小説家・漫画家の歌川たいじによる同名コミックエッセイを映画化した作品で、監督は御法川修

幼い頃から大好きな母(吉田羊)に虐待され愛されることなく育てられてきたタイジ(大賀)は、17歳で耐え切れず家を飛び出し、1人で働きながら生きてきたが、たまたま興味を抱いて入った劇団を通じて知り合った仲間の言葉に動かされ、母と和解しようと向き合っていく・・・というあらすじ。

涙する場面もあっていい映画だったけど、やっぱり辛かった・・・というのが率直な感想。

周囲の人たちの温かい励ましと、本人の諦めない努力があって、最後は母とも和解することができ、明るく終わるのですが、事前の情報で必要以上に身構えてしまったところもあったのか、正視できなかったシーンもあり、重たく心にのしかかる展開でした。

母は、子を嫌い、虐待する人でなしのように映ります。タイジの立場からすれば実際そうなのですが、彼女の立場からすれば、貧しい母子家庭で虐待を受けて育ち、家の跡継ぎを期待されて自分は欲しくなかった2人目を身ごもったのに、夫はその間に女遊びに走り、子育ては自分に押し付けられ、という全くいいことがない人生。
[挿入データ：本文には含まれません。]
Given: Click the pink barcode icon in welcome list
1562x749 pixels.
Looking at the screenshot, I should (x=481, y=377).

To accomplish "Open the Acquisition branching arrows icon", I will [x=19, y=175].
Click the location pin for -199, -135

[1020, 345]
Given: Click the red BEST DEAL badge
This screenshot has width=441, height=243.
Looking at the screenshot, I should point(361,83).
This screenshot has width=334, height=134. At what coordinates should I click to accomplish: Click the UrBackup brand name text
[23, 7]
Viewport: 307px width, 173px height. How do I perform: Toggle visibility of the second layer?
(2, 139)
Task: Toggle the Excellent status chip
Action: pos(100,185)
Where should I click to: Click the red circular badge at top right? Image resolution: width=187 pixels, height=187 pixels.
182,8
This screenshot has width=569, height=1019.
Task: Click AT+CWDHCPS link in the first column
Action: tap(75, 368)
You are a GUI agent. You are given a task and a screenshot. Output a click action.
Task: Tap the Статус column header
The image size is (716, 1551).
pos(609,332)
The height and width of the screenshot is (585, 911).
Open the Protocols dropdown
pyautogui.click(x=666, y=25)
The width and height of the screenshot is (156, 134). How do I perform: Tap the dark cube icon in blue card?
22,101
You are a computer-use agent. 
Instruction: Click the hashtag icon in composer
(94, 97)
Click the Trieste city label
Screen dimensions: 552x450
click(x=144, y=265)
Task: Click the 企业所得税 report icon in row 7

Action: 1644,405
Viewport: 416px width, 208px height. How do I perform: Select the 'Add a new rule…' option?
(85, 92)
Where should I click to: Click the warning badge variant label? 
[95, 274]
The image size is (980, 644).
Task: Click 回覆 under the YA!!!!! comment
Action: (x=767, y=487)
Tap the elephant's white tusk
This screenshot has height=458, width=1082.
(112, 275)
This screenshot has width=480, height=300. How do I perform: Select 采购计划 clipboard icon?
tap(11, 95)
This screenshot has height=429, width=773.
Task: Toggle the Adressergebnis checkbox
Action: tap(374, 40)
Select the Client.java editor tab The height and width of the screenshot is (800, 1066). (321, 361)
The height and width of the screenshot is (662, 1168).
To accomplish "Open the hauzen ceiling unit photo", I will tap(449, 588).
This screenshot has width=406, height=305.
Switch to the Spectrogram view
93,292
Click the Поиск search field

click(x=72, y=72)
虐待を受けて育った人は自分の子を虐待することになりやすいと聞いたことがあります。誰しも、育ったときの原体験から、どこかしら自分の(育ての)親と似た部分が出てくるのが普通だと思います。虐待は子どもにとって劇烈な原体験なわけで、当然全ての人がそうであるわけでないとして、(本人の意識にかかわらず)そういった部分こそ似てしまうということもあるでしょう。

彼女は、最後までそうした原体験を乗り越えることはなかったのだと思いますが、タイジを理解し、受け入れることで、ようやく、その一歩を踏み出すことができたのではないでしょうか。

タイジも、仕事している中で、母の嫌だった面にそっくりな自分がいることに気付いて愕然とするシーンがありました。彼の場合には、幼少期も、また社会人になっても、幸運にも温かく見守ってくれる人が周囲にいたから、それを乗り越えることができたのだなあ、と観ながら思いました。

何より、母親役の吉田羊の迫真の演技はさすがでした。タイジ役の大賀は、おそらく客観的には好演なのだろうと思いますが、個人的には、本人の演技力というより、演出の面でいろいろ違和感がありました。